[Dataset entries]
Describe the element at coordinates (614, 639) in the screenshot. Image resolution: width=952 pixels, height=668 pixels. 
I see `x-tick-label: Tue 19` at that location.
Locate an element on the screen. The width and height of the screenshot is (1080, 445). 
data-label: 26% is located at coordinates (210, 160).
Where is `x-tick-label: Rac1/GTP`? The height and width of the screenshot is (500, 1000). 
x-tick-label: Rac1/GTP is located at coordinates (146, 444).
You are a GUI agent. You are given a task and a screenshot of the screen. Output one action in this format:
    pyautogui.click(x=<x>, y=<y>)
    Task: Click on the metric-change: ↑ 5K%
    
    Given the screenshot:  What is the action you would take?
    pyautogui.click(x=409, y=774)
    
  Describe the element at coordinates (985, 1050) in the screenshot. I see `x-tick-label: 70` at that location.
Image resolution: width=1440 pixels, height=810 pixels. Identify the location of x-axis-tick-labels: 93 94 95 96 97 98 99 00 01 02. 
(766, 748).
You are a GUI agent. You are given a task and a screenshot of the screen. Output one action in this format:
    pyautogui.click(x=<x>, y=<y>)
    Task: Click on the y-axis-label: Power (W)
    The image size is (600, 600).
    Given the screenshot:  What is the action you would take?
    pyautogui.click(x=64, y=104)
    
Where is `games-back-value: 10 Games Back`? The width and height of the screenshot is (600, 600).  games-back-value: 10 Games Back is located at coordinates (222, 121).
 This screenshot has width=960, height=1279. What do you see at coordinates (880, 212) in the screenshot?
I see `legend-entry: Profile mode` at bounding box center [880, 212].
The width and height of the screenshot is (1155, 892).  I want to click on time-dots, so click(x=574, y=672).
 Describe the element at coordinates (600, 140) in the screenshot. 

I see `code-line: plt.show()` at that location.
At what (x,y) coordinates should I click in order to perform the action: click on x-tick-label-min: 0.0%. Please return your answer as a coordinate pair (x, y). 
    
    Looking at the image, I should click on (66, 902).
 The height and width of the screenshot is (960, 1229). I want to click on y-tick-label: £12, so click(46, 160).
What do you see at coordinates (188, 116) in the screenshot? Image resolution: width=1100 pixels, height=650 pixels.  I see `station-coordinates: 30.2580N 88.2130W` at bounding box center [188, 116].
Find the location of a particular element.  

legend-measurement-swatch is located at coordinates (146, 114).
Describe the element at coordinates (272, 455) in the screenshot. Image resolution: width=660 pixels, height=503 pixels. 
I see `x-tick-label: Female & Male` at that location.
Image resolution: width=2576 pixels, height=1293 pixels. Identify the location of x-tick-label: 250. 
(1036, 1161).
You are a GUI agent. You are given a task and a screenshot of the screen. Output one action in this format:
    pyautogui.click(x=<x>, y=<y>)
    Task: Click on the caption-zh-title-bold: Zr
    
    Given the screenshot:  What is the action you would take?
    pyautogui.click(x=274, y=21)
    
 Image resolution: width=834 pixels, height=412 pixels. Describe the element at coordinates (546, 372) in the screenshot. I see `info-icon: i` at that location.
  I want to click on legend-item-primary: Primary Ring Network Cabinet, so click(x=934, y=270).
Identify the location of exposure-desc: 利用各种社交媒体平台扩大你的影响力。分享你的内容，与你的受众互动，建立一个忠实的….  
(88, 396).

- To do:
Copy every one of the rows above word for word, with no changes.

- Task result:
Describe the element at coordinates (614, 639) in the screenshot. Image resolution: width=952 pixels, height=668 pixels. 
I see `x-tick-label: Tue 19` at that location.
Locate an element on the screen. The width and height of the screenshot is (1080, 445). 
data-label: 26% is located at coordinates (210, 160).
Where is `x-tick-label: Rac1/GTP`? The height and width of the screenshot is (500, 1000). 
x-tick-label: Rac1/GTP is located at coordinates (146, 444).
You are a GUI agent. You are given a task and a screenshot of the screen. Output one action in this format:
    pyautogui.click(x=<x>, y=<y>)
    Task: Click on the metric-change: ↑ 5K%
    
    Given the screenshot:  What is the action you would take?
    pyautogui.click(x=409, y=774)
    
  Describe the element at coordinates (985, 1050) in the screenshot. I see `x-tick-label: 70` at that location.
Image resolution: width=1440 pixels, height=810 pixels. Identify the location of x-axis-tick-labels: 93 94 95 96 97 98 99 00 01 02. 
(766, 748).
You are a GUI agent. You are given a task and a screenshot of the screen. Output one action in this format:
    pyautogui.click(x=<x>, y=<y>)
    Task: Click on the y-axis-label: Power (W)
    The image size is (600, 600).
    Given the screenshot:  What is the action you would take?
    pyautogui.click(x=64, y=104)
    
Where is `games-back-value: 10 Games Back`? The width and height of the screenshot is (600, 600).  games-back-value: 10 Games Back is located at coordinates (222, 121).
 This screenshot has width=960, height=1279. What do you see at coordinates (880, 212) in the screenshot?
I see `legend-entry: Profile mode` at bounding box center [880, 212].
The width and height of the screenshot is (1155, 892).  I want to click on time-dots, so click(x=574, y=672).
 Describe the element at coordinates (600, 140) in the screenshot. 

I see `code-line: plt.show()` at that location.
At what (x,y) coordinates should I click in order to perform the action: click on x-tick-label-min: 0.0%. Please return your answer as a coordinate pair (x, y). 
    
    Looking at the image, I should click on (66, 902).
 The height and width of the screenshot is (960, 1229). I want to click on y-tick-label: £12, so click(46, 160).
What do you see at coordinates (188, 116) in the screenshot? Image resolution: width=1100 pixels, height=650 pixels.  I see `station-coordinates: 30.2580N 88.2130W` at bounding box center [188, 116].
Find the location of a particular element.  

legend-measurement-swatch is located at coordinates (146, 114).
Describe the element at coordinates (272, 455) in the screenshot. Image resolution: width=660 pixels, height=503 pixels. 
I see `x-tick-label: Female & Male` at that location.
Image resolution: width=2576 pixels, height=1293 pixels. Identify the location of x-tick-label: 250. 
(1036, 1161).
You are a GUI agent. You are given a task and a screenshot of the screen. Output one action in this format:
    pyautogui.click(x=<x>, y=<y>)
    Task: Click on the caption-zh-title-bold: Zr
    
    Given the screenshot:  What is the action you would take?
    pyautogui.click(x=274, y=21)
    
 Image resolution: width=834 pixels, height=412 pixels. Describe the element at coordinates (546, 372) in the screenshot. I see `info-icon: i` at that location.
  I want to click on legend-item-primary: Primary Ring Network Cabinet, so click(x=934, y=270).
Identify the location of exposure-desc: 利用各种社交媒体平台扩大你的影响力。分享你的内容，与你的受众互动，建立一个忠实的….  
(88, 396).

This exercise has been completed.